-- EXERCISE AIM --
Return verbatim the lines of the data below, from the line containing "Open the hamburger menu" through the line containing "coord(204,88)", including both of those lines.

[A run of records]
┌────────

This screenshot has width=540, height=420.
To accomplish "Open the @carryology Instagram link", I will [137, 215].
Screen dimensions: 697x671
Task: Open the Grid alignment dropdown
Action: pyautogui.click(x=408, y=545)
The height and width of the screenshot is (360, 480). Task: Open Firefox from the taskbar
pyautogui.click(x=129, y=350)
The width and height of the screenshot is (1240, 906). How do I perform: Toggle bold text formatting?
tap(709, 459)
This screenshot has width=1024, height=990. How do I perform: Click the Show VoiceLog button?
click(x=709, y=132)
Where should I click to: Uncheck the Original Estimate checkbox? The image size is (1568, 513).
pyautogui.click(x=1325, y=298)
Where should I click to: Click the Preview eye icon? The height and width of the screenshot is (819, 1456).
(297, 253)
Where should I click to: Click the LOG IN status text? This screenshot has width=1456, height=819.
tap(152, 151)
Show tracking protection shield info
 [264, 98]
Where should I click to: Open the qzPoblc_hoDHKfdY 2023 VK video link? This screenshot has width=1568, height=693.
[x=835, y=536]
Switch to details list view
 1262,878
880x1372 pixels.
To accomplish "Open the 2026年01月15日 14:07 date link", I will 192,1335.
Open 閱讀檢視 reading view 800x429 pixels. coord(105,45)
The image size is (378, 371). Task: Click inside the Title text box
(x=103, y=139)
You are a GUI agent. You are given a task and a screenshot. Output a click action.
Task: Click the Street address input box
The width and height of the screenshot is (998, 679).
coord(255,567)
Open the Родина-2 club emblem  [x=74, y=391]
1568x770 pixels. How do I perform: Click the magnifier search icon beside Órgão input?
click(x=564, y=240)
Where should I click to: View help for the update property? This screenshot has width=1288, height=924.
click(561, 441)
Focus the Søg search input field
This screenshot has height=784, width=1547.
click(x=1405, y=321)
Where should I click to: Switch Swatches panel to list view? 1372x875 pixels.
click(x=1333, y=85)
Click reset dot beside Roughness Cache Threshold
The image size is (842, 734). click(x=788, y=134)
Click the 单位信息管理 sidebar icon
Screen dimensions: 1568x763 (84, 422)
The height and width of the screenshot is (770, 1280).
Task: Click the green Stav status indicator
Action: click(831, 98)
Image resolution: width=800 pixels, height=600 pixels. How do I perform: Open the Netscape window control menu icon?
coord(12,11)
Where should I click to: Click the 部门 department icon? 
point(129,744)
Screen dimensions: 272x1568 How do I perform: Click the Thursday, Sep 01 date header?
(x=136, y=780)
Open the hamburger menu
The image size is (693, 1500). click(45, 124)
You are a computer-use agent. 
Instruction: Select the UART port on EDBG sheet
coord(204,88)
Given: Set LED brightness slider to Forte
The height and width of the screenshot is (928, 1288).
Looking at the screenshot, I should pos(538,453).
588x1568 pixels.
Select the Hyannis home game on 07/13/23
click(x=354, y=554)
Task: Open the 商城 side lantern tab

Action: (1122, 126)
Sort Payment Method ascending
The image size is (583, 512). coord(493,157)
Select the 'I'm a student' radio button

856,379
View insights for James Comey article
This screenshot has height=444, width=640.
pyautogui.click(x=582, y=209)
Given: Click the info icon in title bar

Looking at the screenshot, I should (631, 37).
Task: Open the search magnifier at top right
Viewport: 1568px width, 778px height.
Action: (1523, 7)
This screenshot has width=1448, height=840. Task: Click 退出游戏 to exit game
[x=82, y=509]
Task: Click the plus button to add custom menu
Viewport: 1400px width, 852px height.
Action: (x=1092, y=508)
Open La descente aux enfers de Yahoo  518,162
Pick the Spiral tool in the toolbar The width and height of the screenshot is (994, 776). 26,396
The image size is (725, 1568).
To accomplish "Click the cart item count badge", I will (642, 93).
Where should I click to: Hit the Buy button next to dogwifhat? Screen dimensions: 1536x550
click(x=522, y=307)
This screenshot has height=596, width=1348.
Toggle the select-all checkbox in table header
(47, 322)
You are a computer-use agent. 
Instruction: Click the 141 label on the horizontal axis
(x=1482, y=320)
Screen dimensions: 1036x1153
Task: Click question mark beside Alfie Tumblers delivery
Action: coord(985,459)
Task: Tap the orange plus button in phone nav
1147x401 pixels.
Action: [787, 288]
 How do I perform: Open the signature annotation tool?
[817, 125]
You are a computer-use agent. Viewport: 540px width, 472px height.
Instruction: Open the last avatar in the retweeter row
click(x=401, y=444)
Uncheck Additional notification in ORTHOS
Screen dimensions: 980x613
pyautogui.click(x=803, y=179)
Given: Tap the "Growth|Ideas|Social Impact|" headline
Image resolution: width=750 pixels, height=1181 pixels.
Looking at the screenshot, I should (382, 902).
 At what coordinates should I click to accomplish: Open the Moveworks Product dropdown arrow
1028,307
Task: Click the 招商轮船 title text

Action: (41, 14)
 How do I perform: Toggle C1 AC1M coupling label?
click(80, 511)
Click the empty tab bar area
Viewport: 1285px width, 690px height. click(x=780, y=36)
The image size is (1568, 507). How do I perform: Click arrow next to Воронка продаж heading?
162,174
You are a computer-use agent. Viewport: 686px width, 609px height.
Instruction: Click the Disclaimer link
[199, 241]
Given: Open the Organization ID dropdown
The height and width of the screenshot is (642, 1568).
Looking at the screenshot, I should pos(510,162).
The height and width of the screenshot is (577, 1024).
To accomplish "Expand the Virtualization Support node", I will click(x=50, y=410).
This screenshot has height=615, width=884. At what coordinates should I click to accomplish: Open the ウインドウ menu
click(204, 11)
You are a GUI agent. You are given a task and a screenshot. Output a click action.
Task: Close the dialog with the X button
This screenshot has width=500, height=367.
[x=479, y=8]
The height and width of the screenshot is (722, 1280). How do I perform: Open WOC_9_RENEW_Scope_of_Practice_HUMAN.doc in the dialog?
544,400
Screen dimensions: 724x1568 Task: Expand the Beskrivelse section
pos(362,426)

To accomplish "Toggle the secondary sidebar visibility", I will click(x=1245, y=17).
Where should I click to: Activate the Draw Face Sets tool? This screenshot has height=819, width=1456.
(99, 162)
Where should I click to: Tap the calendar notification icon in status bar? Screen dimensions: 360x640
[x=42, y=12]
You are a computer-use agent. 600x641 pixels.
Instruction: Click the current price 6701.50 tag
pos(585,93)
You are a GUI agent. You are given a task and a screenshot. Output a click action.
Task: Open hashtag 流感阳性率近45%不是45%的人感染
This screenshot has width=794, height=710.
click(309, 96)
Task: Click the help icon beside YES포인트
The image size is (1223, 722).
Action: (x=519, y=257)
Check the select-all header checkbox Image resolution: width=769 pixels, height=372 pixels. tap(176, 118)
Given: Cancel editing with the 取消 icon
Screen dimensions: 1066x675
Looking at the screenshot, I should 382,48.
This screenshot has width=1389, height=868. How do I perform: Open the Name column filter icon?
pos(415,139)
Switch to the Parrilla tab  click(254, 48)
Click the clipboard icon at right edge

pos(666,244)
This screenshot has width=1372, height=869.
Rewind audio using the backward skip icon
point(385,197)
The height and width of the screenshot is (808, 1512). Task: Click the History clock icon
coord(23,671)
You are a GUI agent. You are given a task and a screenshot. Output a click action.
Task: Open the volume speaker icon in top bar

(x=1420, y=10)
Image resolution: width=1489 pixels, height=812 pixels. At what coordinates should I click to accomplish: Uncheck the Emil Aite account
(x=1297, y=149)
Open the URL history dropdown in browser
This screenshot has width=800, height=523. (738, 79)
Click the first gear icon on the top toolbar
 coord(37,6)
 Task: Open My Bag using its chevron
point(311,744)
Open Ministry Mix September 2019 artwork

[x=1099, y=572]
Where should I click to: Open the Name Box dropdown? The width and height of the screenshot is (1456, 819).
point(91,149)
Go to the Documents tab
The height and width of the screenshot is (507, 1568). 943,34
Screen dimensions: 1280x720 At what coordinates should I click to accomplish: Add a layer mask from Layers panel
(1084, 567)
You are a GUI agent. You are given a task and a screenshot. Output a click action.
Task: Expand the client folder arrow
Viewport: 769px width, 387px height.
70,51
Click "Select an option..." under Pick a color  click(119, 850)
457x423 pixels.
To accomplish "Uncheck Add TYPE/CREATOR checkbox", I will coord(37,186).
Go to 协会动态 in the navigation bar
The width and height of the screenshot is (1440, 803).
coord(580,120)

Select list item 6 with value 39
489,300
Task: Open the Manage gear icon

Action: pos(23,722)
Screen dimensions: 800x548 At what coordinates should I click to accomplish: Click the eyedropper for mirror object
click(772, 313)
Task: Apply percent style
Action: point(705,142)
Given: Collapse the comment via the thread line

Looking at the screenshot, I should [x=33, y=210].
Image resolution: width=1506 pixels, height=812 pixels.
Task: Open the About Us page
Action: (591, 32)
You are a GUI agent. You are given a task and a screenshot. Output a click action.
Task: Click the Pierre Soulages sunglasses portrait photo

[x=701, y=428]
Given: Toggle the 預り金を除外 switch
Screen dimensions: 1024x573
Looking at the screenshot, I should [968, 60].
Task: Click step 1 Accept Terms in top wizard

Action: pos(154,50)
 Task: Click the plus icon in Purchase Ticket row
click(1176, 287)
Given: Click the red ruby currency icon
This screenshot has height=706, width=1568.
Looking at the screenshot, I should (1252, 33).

└────────

-- ANSWER TO THIS PROBLEM --
Open the hamburger menu
The image size is (693, 1500). click(45, 124)
You are a computer-use agent. 
Instruction: Select the UART port on EDBG sheet
coord(204,88)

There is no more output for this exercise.